Show every line in the material below in which the string "above" appears.

MATERIAL SUPPLIED

|---|

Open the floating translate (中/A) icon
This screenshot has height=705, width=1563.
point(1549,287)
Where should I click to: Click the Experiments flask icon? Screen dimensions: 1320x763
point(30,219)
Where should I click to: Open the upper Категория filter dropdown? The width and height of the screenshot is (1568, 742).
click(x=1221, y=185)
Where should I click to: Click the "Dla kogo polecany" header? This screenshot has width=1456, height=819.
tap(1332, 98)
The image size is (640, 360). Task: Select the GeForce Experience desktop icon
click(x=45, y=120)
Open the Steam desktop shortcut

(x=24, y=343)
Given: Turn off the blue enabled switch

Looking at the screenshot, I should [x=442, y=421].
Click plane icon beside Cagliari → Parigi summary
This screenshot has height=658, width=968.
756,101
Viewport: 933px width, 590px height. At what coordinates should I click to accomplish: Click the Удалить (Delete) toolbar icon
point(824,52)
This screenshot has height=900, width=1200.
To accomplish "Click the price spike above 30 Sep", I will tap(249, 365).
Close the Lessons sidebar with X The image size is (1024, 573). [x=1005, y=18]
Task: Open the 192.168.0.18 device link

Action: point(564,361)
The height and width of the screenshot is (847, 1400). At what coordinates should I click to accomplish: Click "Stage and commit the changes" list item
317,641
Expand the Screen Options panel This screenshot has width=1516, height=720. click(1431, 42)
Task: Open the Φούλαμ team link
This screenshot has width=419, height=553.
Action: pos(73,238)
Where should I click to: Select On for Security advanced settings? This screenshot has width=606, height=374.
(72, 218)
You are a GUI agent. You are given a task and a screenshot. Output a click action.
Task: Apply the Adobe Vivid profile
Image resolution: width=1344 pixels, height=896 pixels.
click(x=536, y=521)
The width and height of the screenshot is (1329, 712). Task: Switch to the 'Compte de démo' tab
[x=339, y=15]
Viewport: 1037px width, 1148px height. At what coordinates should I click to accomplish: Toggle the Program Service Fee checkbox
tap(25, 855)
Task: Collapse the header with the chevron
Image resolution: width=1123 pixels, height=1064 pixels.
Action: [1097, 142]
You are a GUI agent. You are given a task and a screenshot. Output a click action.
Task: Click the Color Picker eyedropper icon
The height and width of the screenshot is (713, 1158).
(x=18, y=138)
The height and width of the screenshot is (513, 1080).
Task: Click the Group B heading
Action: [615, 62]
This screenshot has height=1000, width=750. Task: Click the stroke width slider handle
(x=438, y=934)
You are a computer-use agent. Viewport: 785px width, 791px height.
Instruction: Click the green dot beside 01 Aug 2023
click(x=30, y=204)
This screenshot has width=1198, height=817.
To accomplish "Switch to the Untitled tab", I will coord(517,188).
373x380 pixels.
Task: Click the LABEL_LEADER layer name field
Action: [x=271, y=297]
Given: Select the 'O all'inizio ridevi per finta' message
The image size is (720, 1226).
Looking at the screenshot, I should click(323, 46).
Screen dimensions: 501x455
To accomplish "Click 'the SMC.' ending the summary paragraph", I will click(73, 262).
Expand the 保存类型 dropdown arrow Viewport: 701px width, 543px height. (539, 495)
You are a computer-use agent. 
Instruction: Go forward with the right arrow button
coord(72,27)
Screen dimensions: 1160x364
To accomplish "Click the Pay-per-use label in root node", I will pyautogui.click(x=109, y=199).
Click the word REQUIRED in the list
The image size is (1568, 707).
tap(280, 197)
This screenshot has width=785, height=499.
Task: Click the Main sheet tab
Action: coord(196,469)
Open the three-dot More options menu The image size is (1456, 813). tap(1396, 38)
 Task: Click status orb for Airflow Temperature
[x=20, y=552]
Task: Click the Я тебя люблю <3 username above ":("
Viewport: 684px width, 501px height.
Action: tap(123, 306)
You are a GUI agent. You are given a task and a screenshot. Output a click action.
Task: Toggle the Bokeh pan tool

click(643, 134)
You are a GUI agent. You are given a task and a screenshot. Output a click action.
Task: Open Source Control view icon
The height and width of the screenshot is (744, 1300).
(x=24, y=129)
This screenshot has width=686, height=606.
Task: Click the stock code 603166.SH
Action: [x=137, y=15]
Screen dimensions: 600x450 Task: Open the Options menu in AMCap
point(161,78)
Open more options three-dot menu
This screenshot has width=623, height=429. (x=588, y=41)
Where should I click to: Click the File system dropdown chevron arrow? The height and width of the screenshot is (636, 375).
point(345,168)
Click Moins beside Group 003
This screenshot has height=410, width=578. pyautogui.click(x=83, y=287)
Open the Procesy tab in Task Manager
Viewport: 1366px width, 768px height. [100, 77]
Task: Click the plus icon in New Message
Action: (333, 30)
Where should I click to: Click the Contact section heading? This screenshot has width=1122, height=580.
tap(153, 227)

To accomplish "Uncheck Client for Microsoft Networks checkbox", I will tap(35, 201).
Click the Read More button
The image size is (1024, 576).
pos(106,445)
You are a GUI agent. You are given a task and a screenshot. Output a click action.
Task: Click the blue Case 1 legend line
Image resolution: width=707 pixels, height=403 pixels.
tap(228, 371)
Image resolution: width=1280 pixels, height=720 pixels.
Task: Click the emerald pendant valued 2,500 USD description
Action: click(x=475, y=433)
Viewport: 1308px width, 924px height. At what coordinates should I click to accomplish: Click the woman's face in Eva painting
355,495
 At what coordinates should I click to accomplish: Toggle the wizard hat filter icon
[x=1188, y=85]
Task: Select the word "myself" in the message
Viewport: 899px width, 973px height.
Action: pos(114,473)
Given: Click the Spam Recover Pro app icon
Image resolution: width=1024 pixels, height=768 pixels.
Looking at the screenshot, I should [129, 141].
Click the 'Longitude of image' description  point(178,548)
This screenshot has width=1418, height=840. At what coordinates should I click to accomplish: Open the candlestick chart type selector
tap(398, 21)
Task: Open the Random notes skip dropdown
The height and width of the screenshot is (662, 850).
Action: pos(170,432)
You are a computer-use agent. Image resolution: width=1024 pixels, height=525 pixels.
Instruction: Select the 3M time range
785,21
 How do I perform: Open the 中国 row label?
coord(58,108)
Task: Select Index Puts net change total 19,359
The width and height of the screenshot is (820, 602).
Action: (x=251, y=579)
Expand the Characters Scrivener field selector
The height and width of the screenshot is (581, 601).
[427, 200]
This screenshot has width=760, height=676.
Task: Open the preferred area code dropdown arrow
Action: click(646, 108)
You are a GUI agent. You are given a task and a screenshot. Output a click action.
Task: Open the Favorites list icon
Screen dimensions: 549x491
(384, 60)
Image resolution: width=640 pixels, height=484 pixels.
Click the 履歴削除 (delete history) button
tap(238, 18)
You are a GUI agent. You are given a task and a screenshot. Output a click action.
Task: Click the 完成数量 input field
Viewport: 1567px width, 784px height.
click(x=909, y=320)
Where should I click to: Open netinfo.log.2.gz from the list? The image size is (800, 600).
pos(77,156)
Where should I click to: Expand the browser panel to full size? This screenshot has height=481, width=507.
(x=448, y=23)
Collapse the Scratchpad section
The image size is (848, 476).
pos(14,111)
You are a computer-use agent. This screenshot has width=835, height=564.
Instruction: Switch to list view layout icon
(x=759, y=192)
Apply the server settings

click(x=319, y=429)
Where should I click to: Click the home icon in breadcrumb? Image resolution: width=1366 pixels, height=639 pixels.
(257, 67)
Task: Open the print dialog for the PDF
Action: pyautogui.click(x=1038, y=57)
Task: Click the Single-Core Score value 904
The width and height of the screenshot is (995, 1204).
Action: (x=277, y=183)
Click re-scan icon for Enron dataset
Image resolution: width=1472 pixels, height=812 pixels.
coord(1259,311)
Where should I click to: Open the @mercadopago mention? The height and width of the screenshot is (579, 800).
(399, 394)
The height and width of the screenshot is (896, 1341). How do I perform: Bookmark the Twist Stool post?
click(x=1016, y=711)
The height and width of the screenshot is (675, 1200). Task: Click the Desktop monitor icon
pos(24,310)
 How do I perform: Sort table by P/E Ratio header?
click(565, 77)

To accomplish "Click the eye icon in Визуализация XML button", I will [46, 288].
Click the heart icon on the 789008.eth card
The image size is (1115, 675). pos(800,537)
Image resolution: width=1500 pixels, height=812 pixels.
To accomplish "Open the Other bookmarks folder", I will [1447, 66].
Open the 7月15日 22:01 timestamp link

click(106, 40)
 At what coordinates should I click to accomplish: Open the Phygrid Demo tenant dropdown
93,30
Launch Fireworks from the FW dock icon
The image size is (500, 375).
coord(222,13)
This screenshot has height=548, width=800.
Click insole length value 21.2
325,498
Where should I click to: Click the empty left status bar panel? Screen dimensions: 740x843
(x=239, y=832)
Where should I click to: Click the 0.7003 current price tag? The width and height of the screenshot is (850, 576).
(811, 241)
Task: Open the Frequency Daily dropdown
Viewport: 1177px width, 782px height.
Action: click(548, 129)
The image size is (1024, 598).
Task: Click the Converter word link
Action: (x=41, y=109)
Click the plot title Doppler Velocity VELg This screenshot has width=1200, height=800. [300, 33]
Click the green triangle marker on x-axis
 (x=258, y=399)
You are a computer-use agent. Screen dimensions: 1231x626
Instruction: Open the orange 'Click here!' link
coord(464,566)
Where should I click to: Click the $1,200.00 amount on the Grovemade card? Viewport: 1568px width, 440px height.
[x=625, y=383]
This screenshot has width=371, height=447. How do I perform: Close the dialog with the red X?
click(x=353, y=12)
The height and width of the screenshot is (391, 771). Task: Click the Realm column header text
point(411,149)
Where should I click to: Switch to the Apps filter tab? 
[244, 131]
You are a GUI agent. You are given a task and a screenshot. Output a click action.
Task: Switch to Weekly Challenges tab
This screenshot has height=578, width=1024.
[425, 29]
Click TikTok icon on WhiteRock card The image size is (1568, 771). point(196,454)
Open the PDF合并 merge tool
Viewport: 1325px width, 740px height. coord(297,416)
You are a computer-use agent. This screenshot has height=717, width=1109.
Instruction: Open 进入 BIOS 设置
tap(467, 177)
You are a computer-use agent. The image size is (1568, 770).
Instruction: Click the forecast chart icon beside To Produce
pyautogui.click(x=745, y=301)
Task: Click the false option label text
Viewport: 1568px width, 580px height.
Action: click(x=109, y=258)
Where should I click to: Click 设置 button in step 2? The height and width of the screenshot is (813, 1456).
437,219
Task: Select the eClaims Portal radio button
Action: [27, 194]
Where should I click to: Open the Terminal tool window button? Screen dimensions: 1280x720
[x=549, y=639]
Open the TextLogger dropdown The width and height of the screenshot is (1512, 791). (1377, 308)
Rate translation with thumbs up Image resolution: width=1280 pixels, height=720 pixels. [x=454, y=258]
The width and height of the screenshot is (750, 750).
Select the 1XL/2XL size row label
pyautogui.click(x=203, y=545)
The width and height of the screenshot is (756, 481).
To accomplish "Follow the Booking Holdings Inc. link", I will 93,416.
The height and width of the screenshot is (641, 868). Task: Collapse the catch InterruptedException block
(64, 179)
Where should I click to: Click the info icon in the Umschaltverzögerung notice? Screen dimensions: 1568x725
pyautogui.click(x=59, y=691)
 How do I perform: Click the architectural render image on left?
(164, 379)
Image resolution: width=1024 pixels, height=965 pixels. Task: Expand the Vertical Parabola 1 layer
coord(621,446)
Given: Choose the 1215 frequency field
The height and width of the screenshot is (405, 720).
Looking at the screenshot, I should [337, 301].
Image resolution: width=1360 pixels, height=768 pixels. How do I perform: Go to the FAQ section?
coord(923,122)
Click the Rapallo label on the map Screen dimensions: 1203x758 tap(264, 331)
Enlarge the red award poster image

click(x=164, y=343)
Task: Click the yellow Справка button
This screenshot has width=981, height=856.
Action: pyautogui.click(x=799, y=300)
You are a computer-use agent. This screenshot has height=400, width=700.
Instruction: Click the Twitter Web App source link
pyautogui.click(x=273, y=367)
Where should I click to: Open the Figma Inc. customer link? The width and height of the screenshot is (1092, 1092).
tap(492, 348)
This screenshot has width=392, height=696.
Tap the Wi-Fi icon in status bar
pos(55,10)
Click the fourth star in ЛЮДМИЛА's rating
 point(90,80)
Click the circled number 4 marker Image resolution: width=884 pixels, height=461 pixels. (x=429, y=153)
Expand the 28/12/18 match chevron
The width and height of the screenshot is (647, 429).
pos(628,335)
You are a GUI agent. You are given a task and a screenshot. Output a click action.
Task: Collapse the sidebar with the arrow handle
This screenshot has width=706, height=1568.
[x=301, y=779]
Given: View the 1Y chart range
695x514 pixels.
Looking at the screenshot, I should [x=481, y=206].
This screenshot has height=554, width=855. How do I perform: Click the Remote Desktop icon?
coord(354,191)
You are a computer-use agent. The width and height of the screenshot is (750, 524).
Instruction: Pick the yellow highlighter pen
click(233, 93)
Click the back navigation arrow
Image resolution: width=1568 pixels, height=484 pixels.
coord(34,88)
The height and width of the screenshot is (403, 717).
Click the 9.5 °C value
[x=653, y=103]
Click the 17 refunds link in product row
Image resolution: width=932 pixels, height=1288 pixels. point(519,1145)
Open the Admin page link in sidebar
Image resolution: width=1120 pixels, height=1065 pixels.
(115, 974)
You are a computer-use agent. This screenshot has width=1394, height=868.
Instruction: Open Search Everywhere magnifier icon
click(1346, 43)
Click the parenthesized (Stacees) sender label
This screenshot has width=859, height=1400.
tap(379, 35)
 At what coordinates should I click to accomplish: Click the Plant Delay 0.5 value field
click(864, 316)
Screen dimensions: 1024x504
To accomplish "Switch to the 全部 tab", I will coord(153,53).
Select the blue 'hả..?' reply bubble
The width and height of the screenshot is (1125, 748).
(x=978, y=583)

|---|

EXPECTED OUTPUT
To accomplish "Click the price spike above 30 Sep", I will tap(249, 365).
Task: Click the Я тебя люблю <3 username above ":("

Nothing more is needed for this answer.